◆ DESCRIPTION OF THE TASK
Below is a listing. Gather each line of it that contains "computer".

---+---

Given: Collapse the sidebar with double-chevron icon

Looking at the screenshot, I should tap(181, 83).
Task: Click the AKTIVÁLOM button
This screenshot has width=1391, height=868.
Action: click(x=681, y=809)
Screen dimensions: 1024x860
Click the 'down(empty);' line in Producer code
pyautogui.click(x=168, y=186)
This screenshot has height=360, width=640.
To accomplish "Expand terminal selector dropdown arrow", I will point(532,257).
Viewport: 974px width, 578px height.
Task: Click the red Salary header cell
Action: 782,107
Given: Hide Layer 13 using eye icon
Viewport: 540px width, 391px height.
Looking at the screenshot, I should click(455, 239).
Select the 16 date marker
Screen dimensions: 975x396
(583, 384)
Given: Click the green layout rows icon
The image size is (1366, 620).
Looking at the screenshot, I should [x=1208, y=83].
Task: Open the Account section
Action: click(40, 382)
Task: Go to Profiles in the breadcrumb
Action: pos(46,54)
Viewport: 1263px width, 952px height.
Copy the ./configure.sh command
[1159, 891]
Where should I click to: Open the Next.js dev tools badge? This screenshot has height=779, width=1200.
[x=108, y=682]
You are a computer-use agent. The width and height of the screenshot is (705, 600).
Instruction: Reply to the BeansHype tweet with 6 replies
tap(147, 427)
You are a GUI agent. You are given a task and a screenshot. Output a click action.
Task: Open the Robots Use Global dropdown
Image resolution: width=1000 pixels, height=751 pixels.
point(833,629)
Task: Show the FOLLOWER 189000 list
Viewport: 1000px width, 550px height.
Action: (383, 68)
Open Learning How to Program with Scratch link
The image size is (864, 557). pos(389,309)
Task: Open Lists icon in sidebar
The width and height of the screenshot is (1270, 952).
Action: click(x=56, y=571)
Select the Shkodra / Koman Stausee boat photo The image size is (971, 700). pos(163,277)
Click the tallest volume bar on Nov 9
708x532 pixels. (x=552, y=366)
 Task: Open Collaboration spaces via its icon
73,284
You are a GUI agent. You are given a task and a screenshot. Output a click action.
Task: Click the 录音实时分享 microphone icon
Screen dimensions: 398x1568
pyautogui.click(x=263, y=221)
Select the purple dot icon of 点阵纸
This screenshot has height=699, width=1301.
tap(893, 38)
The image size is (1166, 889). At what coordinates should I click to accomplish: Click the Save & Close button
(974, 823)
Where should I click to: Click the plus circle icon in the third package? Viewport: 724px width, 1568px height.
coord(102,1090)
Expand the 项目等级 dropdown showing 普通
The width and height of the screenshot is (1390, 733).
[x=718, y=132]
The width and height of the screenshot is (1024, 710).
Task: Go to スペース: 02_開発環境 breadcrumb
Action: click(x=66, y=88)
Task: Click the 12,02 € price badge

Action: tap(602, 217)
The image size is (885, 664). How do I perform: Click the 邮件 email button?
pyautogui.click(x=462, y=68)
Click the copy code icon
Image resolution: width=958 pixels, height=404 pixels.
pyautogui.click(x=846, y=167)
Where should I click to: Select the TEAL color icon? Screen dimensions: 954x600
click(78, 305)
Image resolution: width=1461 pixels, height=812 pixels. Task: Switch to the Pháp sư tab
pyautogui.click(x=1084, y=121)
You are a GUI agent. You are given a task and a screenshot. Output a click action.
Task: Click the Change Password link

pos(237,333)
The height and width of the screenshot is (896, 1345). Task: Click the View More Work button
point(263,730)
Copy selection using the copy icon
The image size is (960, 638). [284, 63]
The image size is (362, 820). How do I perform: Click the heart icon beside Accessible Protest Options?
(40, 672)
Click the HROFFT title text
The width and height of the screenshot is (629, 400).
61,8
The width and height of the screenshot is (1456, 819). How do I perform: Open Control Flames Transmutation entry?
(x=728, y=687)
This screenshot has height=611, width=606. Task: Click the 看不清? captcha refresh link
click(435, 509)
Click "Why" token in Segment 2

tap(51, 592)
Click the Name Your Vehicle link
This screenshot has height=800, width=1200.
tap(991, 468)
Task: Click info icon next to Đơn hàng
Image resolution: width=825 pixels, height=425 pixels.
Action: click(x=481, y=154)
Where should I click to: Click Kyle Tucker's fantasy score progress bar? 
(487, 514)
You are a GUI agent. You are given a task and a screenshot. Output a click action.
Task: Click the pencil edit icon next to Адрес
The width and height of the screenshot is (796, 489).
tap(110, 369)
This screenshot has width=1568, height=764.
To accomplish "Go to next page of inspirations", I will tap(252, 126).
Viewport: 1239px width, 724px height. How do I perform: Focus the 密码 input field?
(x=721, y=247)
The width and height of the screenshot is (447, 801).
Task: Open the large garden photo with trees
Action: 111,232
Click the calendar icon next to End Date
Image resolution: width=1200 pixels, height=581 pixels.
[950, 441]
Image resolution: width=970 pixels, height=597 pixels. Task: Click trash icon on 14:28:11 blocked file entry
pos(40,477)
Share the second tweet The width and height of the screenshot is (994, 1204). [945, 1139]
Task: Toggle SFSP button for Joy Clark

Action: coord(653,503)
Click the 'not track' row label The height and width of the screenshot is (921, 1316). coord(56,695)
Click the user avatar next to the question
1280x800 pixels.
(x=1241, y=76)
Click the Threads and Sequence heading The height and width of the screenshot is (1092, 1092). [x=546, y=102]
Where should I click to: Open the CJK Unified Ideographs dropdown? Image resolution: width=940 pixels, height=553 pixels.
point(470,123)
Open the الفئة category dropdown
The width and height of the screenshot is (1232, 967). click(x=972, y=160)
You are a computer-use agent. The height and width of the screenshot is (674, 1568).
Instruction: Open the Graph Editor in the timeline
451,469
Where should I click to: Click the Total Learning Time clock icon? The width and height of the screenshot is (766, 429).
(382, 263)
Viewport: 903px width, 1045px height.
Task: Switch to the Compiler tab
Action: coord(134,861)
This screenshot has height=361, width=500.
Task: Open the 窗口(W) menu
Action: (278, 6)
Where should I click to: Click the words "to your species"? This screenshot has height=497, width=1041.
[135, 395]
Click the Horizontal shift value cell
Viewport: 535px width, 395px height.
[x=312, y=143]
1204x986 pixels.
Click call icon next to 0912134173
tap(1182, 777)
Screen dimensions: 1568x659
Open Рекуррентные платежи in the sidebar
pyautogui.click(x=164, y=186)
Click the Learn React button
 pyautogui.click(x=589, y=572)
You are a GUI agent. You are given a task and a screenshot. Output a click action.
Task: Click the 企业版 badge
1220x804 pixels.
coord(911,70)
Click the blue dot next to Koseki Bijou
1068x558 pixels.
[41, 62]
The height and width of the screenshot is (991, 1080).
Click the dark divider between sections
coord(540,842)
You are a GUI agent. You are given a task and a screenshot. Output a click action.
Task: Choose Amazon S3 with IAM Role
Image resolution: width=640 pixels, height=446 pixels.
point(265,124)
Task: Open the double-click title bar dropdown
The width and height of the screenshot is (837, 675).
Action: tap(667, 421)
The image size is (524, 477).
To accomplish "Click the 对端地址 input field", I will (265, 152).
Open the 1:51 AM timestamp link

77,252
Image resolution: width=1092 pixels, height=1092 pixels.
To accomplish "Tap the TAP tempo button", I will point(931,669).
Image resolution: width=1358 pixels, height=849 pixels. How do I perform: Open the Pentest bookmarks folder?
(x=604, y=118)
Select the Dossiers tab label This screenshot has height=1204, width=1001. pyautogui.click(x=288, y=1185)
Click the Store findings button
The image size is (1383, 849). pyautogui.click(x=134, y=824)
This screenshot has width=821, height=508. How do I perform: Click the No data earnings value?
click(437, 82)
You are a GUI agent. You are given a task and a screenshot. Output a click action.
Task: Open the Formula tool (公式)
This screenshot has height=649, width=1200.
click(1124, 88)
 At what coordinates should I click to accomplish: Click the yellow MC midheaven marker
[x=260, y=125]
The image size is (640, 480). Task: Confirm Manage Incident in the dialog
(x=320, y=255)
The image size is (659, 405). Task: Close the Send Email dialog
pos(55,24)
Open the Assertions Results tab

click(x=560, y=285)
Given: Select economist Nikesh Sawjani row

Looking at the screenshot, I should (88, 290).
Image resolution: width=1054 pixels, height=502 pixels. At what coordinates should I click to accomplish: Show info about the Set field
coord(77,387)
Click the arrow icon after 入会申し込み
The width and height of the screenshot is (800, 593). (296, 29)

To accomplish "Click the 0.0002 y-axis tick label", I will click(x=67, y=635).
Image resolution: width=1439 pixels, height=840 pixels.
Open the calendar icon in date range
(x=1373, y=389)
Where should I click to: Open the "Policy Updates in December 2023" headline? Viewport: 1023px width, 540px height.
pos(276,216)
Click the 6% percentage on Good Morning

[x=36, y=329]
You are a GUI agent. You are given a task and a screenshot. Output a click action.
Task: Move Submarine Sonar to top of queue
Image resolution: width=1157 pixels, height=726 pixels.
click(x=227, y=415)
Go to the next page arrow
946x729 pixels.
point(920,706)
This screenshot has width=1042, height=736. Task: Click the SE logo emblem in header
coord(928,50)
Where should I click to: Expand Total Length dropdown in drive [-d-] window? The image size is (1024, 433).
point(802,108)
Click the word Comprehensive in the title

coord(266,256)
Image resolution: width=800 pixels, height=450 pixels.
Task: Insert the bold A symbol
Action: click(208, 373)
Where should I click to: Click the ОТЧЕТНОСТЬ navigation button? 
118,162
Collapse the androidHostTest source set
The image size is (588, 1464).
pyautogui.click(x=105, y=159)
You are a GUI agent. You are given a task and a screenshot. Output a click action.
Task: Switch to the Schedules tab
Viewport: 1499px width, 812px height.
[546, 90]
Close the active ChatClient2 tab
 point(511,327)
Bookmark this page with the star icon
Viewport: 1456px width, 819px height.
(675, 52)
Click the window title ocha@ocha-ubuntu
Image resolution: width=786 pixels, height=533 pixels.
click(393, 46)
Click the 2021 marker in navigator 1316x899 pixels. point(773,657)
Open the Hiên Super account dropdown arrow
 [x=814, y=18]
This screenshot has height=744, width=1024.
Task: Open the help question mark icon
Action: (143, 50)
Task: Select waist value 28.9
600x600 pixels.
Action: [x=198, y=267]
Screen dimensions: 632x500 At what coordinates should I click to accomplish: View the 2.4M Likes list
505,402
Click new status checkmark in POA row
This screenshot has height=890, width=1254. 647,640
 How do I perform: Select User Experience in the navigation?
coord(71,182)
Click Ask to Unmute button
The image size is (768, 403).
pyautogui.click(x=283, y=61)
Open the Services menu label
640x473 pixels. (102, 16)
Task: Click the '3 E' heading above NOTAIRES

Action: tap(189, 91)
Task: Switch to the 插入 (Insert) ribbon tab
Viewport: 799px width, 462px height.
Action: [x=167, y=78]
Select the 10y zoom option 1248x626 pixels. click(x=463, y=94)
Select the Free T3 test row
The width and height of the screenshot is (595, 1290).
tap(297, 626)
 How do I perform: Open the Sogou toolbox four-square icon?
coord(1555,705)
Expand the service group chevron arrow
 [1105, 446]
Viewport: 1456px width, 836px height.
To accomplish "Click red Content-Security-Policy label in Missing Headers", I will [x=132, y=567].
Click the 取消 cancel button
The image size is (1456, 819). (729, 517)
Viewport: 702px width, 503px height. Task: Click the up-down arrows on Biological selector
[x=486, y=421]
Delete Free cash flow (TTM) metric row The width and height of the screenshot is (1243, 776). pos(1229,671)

---+---

◆ OUTPUT OF THE TASK
You are a computer-use agent. The width and height of the screenshot is (705, 600).
You are a computer-use agent. The height and width of the screenshot is (674, 1568).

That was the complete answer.